The governor’s race did not provide the only surprise on Election Night. Henrico and Chesterfield voters may have confounded some expectations with their meals-tax votes.
Henrico residents narrowly approved one — a slight shift from eight years ago, when they narrowly rejected one. Straitened economic circumstances that have forced the county to cut spending, along with generally solid management, likely account for the change. County Manager John Vithoulkas has pledged the expected $18 million in annual proceeds to the schools, and voters can rely on him to keep that word.
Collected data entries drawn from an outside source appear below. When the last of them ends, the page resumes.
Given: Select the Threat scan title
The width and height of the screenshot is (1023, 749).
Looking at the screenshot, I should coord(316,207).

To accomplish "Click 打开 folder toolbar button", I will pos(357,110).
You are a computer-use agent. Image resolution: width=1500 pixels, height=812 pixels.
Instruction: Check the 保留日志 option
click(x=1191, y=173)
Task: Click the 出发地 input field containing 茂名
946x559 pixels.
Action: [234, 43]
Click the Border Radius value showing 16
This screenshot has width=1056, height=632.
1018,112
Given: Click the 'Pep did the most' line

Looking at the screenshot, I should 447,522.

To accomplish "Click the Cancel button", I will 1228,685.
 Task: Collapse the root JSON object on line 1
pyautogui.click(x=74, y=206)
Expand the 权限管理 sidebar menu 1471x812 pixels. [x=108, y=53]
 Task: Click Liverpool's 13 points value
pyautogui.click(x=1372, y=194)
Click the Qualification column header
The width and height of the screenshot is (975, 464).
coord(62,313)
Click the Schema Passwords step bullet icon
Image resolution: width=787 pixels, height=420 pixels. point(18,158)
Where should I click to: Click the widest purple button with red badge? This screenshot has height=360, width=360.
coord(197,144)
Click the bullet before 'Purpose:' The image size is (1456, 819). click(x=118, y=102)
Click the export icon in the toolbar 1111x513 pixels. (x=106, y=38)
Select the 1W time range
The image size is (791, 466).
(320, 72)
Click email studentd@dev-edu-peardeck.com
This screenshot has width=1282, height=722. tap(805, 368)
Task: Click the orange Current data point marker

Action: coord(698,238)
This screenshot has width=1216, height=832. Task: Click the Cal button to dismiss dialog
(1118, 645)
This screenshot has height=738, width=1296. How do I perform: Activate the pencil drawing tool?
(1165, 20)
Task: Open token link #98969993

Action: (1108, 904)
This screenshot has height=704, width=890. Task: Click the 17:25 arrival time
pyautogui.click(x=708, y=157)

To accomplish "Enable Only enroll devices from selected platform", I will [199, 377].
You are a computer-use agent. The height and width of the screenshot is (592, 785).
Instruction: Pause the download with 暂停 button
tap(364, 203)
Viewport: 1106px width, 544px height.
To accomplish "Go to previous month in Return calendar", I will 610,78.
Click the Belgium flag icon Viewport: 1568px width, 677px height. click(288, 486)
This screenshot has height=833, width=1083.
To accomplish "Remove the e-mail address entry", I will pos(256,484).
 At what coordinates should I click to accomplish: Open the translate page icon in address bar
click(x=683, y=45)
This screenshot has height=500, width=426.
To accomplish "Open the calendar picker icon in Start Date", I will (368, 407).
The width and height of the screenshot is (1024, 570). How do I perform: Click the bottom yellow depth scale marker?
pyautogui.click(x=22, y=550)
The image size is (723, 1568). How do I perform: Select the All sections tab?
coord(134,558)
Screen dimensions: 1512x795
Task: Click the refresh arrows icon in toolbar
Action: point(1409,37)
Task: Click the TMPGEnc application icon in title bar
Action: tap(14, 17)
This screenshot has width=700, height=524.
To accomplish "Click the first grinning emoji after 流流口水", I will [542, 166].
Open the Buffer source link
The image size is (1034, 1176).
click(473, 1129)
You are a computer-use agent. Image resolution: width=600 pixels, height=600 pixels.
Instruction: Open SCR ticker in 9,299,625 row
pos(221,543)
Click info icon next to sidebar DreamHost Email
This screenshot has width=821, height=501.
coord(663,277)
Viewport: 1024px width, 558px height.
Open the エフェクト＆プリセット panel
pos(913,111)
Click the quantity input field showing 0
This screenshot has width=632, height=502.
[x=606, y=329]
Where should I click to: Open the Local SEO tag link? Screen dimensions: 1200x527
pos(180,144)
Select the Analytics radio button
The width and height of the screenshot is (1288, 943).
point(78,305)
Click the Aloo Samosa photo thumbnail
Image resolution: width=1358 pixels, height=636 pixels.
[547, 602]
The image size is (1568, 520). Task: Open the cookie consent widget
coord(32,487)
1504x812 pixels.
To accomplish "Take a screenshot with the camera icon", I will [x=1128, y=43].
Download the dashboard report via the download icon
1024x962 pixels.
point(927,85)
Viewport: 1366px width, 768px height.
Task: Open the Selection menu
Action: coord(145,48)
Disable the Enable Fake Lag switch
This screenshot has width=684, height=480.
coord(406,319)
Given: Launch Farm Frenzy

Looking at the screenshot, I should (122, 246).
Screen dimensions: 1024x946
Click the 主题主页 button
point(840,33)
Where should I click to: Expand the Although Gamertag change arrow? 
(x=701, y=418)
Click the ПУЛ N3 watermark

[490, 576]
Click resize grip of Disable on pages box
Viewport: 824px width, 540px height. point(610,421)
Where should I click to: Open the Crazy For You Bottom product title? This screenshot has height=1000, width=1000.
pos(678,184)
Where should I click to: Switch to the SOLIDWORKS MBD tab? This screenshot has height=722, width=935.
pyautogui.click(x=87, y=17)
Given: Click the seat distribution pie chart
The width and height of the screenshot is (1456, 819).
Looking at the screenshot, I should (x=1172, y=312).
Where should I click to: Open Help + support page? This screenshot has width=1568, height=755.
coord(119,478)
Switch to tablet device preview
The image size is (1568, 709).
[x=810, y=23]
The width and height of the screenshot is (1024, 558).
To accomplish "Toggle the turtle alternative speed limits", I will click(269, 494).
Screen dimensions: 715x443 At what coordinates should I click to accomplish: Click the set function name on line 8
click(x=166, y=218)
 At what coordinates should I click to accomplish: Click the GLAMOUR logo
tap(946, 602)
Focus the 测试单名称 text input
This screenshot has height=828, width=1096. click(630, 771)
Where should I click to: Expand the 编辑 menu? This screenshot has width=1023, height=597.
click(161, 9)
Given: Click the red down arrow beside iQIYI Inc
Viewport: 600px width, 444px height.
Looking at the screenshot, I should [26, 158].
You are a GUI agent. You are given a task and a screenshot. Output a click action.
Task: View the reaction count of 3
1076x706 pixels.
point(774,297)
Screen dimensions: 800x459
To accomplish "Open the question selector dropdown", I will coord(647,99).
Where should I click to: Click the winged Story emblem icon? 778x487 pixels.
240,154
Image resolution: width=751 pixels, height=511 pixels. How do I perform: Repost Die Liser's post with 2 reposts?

Chesterfield residents rejected their meals-tax proposal, even though it was smaller and had a sunset provision. Yet they approved spending on school buildings and a public-safety radio system the tax was to have paid for. In Washington, that would translate to deficit spending — which is supposedly anathema to Republicans, who dominate Chesterfield (Ken Cuccinelli won almost two-thirds of the vote in western precincts).
Could it be that the separate questions in Chesterfield — meals tax and projects for public safety and the schools — redounded to the disadvantage of the tax proposal? Voters were able to indicate their support for the projects while reasserting their hostility to new taxes. Henrico residents who agreed with the county’s assessment of the school system’s needs had one option — vote for the meals tax.
Yet unlike Washington, the county cannot run a budget in the red. Supervisor Dan Gecker says the voting results will mean either a real-estate tax increase, cuts in services, or a mix of both. Voters clearly weren’t happy about raising even a discretionary tax. They might not be happy about not raising it, either.